* YOUR OBJECTIVE *
Once you find the line in the listing below that contains "Viewport: 1067px width, 596px height.", copy it and every following line exactly, stopping at the end.

* MATERIAL TO PROCESS *
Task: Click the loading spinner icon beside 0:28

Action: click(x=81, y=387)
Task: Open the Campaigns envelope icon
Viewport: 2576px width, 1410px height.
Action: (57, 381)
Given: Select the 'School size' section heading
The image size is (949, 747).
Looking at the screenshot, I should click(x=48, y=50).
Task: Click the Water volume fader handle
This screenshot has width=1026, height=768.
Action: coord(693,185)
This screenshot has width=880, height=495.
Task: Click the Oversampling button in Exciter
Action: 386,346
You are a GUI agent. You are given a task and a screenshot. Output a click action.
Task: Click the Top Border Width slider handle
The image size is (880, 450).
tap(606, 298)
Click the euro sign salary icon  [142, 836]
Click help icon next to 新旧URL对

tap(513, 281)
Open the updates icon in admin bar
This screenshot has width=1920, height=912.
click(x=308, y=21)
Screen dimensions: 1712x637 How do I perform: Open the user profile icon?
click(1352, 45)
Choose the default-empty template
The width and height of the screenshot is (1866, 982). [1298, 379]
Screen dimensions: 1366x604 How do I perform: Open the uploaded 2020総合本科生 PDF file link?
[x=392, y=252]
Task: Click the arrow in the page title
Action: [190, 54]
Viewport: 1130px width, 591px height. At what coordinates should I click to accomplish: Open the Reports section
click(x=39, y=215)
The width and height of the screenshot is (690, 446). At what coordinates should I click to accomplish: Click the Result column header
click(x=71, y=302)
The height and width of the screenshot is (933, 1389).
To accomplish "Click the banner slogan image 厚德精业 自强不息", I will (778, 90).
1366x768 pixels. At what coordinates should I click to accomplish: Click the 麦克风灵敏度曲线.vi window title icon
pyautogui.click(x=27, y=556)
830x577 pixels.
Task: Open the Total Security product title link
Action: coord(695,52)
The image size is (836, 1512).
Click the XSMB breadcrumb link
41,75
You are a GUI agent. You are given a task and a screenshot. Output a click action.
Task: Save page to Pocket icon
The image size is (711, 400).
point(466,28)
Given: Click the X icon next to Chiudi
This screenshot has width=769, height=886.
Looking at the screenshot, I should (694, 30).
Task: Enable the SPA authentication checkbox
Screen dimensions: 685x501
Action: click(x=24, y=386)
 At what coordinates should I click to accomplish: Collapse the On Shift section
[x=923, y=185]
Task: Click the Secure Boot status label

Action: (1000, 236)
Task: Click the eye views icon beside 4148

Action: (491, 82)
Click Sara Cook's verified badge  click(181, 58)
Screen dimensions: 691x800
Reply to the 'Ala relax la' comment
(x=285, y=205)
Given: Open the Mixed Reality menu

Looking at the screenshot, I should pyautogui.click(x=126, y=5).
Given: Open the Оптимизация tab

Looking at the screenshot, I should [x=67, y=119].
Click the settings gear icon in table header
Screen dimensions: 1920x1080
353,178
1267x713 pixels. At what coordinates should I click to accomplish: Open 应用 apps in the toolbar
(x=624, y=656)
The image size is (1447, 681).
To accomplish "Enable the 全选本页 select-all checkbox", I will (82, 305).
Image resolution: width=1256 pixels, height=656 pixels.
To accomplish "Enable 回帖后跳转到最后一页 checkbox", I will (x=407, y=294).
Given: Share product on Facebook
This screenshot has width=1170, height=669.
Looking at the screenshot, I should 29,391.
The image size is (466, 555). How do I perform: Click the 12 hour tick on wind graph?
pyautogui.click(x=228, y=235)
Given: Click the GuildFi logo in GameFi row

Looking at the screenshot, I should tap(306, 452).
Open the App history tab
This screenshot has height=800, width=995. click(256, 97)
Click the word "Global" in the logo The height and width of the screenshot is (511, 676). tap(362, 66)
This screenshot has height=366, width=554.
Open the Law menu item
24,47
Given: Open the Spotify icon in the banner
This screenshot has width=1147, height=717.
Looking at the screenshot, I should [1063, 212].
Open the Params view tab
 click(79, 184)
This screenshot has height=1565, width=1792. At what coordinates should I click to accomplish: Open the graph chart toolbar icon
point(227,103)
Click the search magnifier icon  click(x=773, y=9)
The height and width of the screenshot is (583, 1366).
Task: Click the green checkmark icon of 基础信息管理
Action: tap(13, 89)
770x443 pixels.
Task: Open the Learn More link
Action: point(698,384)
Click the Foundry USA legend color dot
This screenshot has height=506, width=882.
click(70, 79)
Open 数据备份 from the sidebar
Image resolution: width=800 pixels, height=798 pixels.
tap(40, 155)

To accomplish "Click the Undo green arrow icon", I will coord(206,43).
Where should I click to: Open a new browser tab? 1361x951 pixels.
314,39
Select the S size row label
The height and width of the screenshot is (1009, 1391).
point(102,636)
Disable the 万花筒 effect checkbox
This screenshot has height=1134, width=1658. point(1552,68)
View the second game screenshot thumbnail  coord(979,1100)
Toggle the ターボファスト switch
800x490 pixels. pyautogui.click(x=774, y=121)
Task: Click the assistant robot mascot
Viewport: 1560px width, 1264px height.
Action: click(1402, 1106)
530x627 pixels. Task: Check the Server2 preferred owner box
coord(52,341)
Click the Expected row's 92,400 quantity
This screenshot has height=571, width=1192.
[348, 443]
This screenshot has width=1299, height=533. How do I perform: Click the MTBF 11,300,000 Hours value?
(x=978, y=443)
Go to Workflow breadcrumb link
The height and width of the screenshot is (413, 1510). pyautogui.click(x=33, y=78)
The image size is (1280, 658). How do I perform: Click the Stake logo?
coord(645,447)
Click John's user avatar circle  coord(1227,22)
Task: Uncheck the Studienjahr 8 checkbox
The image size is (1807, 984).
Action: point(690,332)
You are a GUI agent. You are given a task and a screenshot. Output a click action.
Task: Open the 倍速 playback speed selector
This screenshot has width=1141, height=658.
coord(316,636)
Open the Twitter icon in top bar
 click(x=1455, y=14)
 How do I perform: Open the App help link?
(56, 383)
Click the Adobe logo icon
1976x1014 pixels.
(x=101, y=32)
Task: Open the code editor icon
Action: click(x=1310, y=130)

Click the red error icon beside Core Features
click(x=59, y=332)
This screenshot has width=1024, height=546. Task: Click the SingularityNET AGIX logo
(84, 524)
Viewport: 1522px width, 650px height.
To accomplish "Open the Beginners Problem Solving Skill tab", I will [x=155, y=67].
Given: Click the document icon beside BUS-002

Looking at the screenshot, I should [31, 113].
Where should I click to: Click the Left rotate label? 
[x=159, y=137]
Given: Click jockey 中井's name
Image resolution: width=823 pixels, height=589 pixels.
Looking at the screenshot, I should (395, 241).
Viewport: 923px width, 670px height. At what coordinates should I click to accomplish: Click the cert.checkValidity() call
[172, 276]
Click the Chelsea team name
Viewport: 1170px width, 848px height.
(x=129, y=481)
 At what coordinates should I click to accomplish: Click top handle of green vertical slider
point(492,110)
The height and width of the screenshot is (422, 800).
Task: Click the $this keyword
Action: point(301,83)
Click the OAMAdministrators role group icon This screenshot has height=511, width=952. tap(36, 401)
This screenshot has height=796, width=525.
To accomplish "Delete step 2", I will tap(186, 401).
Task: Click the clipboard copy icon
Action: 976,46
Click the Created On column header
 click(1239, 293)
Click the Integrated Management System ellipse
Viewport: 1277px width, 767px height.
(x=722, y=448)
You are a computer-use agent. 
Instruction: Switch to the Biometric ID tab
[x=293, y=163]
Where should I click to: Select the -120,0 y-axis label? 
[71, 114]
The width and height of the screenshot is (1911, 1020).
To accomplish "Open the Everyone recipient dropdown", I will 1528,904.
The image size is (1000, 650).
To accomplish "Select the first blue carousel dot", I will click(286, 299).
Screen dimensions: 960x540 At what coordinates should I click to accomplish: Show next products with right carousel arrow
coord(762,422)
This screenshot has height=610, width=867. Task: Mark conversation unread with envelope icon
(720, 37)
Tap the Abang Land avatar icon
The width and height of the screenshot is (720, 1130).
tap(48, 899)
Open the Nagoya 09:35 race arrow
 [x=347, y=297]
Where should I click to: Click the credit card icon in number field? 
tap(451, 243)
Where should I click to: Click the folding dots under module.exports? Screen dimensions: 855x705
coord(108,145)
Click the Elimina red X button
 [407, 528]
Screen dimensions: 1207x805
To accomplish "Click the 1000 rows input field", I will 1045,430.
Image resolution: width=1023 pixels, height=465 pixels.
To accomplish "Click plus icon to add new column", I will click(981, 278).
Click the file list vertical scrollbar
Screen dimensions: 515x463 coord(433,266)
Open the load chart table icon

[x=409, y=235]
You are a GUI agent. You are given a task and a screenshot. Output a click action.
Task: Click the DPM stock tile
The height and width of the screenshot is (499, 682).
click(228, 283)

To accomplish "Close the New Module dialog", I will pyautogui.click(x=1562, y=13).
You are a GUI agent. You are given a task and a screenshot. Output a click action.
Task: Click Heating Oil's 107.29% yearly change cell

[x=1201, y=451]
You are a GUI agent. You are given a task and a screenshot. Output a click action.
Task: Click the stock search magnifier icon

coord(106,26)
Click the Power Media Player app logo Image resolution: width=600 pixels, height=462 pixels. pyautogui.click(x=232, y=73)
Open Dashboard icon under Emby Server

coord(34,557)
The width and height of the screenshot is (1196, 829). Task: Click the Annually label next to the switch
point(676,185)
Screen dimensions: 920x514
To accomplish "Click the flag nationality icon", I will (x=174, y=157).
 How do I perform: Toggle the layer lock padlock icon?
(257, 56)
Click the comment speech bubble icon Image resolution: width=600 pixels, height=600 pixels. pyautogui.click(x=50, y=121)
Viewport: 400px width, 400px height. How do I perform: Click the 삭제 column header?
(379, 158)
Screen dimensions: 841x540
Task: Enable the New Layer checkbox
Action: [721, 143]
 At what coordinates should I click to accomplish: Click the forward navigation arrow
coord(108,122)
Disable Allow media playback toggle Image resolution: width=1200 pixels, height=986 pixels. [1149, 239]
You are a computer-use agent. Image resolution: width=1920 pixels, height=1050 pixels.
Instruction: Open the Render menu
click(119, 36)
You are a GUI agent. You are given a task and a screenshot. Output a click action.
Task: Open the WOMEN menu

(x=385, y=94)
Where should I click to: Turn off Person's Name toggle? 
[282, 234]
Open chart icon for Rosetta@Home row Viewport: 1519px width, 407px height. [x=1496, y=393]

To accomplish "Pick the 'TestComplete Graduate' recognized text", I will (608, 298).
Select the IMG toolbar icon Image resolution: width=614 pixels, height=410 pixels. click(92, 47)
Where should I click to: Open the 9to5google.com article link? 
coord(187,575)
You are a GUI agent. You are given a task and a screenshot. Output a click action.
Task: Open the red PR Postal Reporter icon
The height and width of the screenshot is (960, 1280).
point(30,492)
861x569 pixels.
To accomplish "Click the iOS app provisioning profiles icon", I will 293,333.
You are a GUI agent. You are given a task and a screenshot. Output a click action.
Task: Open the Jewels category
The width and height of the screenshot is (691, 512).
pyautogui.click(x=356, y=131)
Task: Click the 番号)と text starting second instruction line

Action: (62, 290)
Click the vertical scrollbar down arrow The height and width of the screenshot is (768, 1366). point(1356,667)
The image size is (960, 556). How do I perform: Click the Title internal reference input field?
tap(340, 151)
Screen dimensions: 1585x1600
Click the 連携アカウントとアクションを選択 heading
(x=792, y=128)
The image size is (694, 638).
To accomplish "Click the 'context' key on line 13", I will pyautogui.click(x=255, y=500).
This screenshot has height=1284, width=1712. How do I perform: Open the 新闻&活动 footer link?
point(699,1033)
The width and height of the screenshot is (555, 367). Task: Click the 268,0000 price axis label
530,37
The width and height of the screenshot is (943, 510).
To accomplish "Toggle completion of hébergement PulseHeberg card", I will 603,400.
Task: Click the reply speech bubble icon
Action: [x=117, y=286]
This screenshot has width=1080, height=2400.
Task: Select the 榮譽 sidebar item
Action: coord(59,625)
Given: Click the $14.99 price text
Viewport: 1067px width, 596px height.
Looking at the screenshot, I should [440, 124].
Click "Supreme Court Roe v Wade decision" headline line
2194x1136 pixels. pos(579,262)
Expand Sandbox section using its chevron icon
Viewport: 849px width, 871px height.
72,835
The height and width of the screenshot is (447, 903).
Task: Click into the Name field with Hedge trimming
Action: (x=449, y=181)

* TASK RESPONSE *
Viewport: 1067px width, 596px height.
Looking at the screenshot, I should [440, 124].
Click "Supreme Court Roe v Wade decision" headline line
2194x1136 pixels. pos(579,262)
Expand Sandbox section using its chevron icon
Viewport: 849px width, 871px height.
72,835
The height and width of the screenshot is (447, 903).
Task: Click into the Name field with Hedge trimming
Action: (x=449, y=181)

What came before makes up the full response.